## Dataset entries

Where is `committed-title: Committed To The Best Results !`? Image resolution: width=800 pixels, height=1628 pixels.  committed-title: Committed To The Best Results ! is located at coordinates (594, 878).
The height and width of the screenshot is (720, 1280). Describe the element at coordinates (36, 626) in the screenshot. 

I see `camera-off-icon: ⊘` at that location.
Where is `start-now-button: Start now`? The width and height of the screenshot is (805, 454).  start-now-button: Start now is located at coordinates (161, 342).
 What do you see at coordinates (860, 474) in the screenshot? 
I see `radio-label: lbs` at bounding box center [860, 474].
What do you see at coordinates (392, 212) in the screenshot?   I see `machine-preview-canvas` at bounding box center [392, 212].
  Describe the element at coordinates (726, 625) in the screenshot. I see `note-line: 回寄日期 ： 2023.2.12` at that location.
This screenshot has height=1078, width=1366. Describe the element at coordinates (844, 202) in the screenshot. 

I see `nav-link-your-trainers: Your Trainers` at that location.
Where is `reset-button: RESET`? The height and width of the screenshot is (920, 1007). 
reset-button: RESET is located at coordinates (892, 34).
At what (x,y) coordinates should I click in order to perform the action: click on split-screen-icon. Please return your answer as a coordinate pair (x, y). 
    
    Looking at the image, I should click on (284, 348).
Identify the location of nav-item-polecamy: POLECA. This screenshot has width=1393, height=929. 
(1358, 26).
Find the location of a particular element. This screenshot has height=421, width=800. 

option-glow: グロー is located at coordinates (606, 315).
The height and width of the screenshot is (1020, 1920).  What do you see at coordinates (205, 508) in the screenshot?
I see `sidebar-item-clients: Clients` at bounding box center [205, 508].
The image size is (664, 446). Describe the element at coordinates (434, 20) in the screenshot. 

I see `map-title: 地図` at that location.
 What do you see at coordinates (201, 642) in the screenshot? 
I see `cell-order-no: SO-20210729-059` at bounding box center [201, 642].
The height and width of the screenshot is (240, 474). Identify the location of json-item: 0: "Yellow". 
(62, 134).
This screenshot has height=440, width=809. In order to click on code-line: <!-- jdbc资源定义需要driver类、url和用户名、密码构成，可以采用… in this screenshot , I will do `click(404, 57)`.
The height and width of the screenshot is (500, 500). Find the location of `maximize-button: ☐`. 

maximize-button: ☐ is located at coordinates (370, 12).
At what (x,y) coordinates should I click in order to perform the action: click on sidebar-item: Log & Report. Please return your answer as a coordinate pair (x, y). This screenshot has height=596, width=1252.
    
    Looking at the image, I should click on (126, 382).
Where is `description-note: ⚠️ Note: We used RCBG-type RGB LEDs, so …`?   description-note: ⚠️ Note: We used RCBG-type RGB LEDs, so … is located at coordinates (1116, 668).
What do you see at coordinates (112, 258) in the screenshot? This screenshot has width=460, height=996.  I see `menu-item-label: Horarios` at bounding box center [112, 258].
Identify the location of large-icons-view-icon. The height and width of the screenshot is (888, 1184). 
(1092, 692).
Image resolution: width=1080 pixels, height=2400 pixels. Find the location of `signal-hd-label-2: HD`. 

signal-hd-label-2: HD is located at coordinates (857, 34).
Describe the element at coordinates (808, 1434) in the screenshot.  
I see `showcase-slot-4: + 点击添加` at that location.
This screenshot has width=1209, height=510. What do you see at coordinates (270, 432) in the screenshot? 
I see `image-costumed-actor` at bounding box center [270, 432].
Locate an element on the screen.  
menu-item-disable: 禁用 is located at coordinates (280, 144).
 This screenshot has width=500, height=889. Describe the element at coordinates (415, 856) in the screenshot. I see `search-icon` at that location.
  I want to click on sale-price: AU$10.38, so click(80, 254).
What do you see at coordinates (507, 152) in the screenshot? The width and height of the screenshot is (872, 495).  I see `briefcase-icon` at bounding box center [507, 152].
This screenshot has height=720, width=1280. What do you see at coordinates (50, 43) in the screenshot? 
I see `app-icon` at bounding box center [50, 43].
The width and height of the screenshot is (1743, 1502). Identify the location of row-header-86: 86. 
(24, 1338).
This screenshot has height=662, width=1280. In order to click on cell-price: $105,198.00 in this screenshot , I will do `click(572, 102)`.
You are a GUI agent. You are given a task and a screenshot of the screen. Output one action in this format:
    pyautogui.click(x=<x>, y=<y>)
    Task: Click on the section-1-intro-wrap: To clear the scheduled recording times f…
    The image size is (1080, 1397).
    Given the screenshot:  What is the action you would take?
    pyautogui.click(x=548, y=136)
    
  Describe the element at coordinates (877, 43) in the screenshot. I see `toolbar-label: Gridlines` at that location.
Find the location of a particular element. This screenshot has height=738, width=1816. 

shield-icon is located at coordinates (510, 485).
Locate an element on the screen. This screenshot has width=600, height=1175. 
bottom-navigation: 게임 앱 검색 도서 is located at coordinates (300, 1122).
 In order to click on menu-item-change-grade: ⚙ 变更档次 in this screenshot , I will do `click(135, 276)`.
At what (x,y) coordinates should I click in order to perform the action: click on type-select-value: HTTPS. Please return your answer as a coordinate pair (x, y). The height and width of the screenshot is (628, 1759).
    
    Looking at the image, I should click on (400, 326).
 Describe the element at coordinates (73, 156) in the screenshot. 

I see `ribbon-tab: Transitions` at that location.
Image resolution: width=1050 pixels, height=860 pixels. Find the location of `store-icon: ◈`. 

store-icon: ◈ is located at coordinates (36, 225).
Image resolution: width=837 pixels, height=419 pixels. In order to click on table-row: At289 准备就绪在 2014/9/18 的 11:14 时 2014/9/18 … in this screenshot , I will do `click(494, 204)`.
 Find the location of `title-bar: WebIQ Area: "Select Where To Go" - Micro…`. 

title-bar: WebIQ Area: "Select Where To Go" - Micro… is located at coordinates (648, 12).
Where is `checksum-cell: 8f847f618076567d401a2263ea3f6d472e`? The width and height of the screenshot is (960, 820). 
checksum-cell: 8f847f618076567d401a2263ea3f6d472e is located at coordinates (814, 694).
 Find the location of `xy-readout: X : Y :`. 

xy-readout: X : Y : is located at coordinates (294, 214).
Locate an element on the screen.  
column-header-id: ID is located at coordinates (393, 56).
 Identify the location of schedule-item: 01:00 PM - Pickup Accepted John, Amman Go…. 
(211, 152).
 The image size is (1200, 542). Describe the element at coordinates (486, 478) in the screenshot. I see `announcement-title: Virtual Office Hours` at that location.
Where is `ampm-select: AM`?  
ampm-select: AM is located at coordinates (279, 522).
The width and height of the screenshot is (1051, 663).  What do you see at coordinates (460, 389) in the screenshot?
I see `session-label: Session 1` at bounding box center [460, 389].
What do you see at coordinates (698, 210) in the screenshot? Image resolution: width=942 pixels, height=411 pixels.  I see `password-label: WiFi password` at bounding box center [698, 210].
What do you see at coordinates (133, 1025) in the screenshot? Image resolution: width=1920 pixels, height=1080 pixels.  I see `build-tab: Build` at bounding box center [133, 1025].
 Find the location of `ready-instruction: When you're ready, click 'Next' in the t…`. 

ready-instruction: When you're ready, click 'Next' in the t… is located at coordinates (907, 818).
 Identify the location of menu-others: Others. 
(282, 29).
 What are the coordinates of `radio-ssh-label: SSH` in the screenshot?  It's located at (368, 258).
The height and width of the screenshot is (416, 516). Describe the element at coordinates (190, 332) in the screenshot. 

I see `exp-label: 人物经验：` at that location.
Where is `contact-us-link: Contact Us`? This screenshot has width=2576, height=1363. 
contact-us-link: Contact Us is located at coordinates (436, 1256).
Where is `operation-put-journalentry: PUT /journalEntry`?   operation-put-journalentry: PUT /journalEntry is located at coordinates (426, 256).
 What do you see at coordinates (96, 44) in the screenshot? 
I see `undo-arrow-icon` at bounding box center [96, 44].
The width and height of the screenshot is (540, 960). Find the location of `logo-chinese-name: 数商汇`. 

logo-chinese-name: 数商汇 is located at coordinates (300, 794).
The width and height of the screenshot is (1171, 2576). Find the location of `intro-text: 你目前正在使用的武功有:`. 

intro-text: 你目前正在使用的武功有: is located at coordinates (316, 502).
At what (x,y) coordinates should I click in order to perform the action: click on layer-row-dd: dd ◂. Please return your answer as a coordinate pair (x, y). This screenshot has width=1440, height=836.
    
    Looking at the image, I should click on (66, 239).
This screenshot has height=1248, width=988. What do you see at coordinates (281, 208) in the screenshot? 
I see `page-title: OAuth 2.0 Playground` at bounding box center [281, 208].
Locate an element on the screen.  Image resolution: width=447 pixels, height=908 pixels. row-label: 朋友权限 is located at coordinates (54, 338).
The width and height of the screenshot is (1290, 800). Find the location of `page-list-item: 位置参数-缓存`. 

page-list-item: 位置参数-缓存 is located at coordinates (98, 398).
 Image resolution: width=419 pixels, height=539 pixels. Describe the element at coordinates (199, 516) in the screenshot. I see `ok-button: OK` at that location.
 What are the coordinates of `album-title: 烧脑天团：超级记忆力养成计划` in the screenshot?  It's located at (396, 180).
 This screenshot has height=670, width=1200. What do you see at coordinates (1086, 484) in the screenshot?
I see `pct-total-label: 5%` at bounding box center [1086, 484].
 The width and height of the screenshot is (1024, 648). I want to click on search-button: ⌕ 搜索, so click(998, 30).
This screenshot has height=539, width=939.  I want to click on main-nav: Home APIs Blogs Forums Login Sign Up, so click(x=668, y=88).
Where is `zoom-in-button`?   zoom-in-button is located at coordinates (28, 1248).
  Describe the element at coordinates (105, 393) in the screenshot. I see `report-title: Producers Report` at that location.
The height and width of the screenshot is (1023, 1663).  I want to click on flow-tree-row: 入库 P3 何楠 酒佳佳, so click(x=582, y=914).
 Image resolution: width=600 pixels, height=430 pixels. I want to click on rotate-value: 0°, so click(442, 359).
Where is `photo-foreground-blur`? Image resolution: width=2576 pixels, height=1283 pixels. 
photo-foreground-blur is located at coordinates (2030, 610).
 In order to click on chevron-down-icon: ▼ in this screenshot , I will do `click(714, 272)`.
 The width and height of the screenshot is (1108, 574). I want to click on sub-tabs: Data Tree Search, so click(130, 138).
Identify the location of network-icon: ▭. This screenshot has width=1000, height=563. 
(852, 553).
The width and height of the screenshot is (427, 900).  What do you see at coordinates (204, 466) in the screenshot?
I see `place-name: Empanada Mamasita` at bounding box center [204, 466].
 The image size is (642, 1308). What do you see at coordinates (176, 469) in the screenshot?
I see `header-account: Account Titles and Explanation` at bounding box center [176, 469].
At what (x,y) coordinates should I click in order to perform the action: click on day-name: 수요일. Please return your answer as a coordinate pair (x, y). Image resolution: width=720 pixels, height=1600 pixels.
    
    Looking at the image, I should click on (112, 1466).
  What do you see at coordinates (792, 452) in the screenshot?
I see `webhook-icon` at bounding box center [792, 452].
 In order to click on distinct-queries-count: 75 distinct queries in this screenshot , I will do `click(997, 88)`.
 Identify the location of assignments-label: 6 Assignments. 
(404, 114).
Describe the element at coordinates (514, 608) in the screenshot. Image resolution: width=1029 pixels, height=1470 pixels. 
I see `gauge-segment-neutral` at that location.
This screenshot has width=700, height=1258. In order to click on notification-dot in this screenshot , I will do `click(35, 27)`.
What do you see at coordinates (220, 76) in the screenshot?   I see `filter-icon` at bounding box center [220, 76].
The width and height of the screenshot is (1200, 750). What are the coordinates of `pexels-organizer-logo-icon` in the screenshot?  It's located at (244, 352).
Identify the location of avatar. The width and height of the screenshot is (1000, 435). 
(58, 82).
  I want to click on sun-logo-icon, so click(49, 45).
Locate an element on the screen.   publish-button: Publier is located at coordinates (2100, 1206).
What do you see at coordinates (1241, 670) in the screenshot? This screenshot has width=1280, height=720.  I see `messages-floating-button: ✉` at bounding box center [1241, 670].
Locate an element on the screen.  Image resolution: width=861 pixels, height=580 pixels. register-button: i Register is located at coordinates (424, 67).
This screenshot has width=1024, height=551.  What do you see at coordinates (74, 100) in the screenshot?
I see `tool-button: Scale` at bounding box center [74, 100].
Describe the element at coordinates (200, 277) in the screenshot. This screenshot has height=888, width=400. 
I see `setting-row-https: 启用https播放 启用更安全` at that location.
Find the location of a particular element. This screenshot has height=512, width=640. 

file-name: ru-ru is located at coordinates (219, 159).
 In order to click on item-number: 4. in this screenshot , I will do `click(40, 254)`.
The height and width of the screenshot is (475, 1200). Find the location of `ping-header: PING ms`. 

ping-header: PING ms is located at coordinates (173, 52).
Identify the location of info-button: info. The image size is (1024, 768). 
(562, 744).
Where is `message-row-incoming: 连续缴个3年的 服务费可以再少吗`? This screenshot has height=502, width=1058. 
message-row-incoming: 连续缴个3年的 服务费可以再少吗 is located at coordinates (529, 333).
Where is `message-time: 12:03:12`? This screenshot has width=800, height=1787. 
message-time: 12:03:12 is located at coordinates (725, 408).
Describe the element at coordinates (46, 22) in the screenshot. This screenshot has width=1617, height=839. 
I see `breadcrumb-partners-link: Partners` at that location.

## Activity
Count the lines in the items above that contain the string "ready", and give only the number.

## Output
2